--- PROBLEM DESCRIPTION ---
Extract every line of the material below that contains the string "what", copying each line unchanged.

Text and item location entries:
((
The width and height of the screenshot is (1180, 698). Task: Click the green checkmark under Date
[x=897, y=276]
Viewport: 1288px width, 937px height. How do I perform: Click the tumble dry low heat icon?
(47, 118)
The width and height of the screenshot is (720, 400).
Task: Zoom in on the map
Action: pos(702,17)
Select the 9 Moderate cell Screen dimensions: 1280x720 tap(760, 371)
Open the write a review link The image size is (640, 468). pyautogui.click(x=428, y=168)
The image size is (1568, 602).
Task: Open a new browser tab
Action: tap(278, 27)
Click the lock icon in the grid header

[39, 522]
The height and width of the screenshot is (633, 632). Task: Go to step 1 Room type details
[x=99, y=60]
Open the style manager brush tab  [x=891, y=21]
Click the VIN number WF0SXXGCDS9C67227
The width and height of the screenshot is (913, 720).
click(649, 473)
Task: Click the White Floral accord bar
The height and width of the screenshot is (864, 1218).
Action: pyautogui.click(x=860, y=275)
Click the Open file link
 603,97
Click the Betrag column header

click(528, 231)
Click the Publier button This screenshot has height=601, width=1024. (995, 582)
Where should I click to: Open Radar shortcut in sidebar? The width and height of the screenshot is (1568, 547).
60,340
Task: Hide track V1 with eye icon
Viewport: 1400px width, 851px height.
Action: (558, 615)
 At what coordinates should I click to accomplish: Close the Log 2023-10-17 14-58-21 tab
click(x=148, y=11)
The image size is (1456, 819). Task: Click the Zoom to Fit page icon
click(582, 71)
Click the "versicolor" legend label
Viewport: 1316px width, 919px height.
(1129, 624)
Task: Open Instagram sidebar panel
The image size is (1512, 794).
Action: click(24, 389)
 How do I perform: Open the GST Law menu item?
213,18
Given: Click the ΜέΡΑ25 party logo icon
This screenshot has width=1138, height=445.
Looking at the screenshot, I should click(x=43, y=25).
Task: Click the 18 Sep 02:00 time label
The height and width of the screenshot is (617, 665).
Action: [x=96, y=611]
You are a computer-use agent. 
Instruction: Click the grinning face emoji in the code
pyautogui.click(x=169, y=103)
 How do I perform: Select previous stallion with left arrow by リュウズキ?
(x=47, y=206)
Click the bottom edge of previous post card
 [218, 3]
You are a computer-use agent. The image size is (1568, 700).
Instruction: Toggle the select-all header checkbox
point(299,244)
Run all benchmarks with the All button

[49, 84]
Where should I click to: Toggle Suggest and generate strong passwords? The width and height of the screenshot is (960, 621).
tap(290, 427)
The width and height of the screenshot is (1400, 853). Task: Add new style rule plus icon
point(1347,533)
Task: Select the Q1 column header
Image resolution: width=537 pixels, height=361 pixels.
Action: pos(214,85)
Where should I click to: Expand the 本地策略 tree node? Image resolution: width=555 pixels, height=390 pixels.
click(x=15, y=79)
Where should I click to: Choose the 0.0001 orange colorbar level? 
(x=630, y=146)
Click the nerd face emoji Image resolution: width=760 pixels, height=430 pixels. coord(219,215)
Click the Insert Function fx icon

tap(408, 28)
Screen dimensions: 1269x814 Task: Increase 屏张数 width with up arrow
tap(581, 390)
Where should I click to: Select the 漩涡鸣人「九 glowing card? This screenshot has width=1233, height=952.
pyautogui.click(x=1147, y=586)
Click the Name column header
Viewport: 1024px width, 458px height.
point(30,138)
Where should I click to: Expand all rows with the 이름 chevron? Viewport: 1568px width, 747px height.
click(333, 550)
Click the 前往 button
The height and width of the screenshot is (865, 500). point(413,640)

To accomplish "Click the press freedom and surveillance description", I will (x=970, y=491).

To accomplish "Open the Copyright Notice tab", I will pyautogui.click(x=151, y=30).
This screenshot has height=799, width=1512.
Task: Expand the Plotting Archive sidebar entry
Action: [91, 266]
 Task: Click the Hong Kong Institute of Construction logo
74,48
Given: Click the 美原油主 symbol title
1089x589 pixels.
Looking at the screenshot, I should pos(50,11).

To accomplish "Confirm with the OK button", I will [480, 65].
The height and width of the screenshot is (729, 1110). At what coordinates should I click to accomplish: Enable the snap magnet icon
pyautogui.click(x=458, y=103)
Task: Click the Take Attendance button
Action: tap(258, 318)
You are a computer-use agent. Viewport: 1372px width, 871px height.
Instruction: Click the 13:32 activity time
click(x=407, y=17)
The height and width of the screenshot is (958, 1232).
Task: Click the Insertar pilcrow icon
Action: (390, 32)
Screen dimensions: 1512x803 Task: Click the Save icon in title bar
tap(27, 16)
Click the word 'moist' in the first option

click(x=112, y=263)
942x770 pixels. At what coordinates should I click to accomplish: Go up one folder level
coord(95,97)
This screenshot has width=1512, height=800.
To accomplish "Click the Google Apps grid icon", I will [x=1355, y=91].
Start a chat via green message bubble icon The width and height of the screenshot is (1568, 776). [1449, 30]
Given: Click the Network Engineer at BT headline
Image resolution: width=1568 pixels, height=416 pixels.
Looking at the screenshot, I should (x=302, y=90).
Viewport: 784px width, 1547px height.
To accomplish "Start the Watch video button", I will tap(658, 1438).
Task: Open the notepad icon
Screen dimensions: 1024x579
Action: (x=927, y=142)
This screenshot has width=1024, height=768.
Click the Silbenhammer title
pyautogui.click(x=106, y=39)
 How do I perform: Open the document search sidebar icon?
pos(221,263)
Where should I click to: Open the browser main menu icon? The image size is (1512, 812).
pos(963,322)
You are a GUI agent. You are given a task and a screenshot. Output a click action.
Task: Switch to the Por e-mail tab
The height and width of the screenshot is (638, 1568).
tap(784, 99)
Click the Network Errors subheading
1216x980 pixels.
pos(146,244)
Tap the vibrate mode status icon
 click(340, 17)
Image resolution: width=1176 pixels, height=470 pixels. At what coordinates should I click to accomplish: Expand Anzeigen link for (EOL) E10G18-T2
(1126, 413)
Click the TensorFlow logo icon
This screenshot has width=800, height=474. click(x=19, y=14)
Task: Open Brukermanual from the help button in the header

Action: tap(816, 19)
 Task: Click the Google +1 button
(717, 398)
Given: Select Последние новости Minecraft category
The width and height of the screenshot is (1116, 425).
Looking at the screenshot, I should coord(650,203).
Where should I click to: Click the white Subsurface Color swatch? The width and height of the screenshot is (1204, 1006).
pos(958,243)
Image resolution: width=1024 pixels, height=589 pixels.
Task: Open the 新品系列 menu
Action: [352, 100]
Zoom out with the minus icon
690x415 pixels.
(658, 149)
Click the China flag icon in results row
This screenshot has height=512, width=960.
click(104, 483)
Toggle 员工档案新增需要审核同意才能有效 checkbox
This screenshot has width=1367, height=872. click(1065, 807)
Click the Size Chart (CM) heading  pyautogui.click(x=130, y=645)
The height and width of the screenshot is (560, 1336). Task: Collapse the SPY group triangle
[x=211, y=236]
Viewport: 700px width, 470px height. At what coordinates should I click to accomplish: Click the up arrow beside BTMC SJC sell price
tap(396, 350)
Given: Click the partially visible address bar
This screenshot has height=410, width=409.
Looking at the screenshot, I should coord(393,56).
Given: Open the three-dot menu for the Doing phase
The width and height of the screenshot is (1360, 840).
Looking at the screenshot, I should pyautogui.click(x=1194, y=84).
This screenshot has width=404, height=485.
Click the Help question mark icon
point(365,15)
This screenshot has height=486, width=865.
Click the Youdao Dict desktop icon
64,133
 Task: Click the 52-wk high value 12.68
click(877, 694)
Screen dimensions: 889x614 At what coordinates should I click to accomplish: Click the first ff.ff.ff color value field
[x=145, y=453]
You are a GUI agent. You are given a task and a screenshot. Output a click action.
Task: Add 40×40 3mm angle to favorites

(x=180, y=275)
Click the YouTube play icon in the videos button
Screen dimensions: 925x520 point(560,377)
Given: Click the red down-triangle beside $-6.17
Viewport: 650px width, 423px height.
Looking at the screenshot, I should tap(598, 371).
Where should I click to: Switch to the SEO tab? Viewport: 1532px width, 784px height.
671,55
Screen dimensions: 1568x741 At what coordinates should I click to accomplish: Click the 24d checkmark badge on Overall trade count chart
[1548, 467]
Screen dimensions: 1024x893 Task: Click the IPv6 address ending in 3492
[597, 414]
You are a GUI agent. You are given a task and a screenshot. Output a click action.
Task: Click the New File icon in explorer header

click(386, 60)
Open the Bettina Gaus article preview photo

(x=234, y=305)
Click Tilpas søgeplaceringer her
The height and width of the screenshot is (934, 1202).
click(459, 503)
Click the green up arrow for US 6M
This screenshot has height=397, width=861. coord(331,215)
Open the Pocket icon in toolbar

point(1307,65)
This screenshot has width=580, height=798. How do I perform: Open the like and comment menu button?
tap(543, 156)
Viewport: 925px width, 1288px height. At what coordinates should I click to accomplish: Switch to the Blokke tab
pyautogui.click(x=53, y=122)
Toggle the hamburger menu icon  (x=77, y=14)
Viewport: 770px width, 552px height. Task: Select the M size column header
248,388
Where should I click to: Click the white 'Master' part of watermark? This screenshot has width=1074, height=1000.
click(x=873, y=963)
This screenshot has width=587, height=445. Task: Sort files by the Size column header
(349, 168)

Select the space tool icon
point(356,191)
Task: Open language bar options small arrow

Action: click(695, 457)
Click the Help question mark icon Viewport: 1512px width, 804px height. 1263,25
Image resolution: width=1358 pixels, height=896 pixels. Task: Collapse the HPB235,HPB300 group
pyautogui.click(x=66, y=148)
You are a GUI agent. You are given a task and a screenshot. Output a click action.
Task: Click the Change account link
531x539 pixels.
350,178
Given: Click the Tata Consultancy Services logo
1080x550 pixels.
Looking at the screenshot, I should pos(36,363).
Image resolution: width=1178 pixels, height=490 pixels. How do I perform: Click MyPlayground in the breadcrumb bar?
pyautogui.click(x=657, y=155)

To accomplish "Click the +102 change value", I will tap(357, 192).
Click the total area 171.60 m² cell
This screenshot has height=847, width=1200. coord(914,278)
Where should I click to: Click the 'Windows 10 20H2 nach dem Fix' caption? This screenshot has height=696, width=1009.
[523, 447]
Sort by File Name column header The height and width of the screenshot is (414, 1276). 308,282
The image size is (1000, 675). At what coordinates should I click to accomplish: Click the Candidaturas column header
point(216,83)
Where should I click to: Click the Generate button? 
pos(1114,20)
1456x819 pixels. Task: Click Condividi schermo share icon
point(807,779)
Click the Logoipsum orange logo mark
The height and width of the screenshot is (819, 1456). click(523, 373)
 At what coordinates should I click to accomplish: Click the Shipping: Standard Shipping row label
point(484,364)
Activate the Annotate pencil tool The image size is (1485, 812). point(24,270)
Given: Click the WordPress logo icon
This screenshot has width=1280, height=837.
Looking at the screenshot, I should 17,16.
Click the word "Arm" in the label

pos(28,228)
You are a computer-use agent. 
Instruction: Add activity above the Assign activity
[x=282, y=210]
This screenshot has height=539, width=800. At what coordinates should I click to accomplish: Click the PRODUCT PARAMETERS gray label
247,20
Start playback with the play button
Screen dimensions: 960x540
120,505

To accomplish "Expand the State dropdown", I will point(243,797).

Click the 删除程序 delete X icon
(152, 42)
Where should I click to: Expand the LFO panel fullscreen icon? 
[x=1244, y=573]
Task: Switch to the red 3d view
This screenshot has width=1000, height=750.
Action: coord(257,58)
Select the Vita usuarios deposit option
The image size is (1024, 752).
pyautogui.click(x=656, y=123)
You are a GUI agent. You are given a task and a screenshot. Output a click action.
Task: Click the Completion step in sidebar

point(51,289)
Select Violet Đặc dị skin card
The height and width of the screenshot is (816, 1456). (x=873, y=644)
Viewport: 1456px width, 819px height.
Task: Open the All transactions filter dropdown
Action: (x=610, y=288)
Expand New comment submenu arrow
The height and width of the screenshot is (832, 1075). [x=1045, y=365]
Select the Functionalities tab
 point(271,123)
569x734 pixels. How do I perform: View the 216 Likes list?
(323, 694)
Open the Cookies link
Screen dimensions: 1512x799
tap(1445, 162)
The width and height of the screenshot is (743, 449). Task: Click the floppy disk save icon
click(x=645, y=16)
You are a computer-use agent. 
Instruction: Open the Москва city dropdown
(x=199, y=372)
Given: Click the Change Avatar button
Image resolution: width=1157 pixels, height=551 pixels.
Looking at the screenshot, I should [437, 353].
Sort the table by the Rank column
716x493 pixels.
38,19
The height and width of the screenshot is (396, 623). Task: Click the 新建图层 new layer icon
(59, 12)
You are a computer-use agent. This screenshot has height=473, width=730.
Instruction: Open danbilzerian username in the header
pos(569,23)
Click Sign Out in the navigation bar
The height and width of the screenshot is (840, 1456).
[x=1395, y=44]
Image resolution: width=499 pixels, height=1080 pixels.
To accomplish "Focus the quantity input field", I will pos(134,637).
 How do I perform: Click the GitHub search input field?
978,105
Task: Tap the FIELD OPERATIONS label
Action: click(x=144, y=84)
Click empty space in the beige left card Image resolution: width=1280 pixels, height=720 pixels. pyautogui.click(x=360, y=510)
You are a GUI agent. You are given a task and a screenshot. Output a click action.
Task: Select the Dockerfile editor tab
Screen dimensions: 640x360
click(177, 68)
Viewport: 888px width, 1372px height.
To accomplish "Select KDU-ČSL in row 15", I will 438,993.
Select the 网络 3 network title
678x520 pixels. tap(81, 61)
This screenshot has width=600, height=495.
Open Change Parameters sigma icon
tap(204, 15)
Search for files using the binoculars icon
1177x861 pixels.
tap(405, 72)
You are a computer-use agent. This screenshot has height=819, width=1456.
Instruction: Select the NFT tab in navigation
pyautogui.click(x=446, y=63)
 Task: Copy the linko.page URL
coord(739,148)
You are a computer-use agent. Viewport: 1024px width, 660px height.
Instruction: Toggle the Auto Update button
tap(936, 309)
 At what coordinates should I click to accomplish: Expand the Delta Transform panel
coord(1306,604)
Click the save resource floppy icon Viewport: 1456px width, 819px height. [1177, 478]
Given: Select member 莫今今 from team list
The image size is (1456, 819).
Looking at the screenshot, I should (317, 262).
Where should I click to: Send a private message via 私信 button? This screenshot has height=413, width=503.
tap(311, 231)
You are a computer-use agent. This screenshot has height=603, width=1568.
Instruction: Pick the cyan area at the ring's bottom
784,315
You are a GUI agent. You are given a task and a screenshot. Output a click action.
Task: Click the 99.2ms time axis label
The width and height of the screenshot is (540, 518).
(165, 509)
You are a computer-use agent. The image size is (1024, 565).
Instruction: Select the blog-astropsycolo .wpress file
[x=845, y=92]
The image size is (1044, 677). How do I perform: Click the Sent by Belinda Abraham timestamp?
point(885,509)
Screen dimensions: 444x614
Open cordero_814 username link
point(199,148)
))
--- PROBLEM SOLUTION ---
 At what coordinates should I click to accomplish: Close the Log 2023-10-17 14-58-21 tab
The height and width of the screenshot is (729, 1110). At what coordinates should I click to accomplish: Enable the snap magnet icon
942x770 pixels. At what coordinates should I click to accomplish: Go up one folder level
Image resolution: width=1176 pixels, height=470 pixels. At what coordinates should I click to accomplish: Expand Anzeigen link for (EOL) E10G18-T2
Viewport: 700px width, 470px height. At what coordinates should I click to accomplish: Click the up arrow beside BTMC SJC sell price
Screen dimensions: 889x614 At what coordinates should I click to accomplish: Click the first ff.ff.ff color value field
Screen dimensions: 1568x741 At what coordinates should I click to accomplish: Click the 24d checkmark badge on Overall trade count chart
Viewport: 925px width, 1288px height. At what coordinates should I click to accomplish: Switch to the Blokke tab
The image size is (1000, 675). At what coordinates should I click to accomplish: Click the Candidaturas column header
 At what coordinates should I click to accomplish: Click the Shipping: Standard Shipping row label
This screenshot has height=539, width=800. At what coordinates should I click to accomplish: Click the PRODUCT PARAMETERS gray label
 At what coordinates should I click to accomplish: Expand the Delta Transform panel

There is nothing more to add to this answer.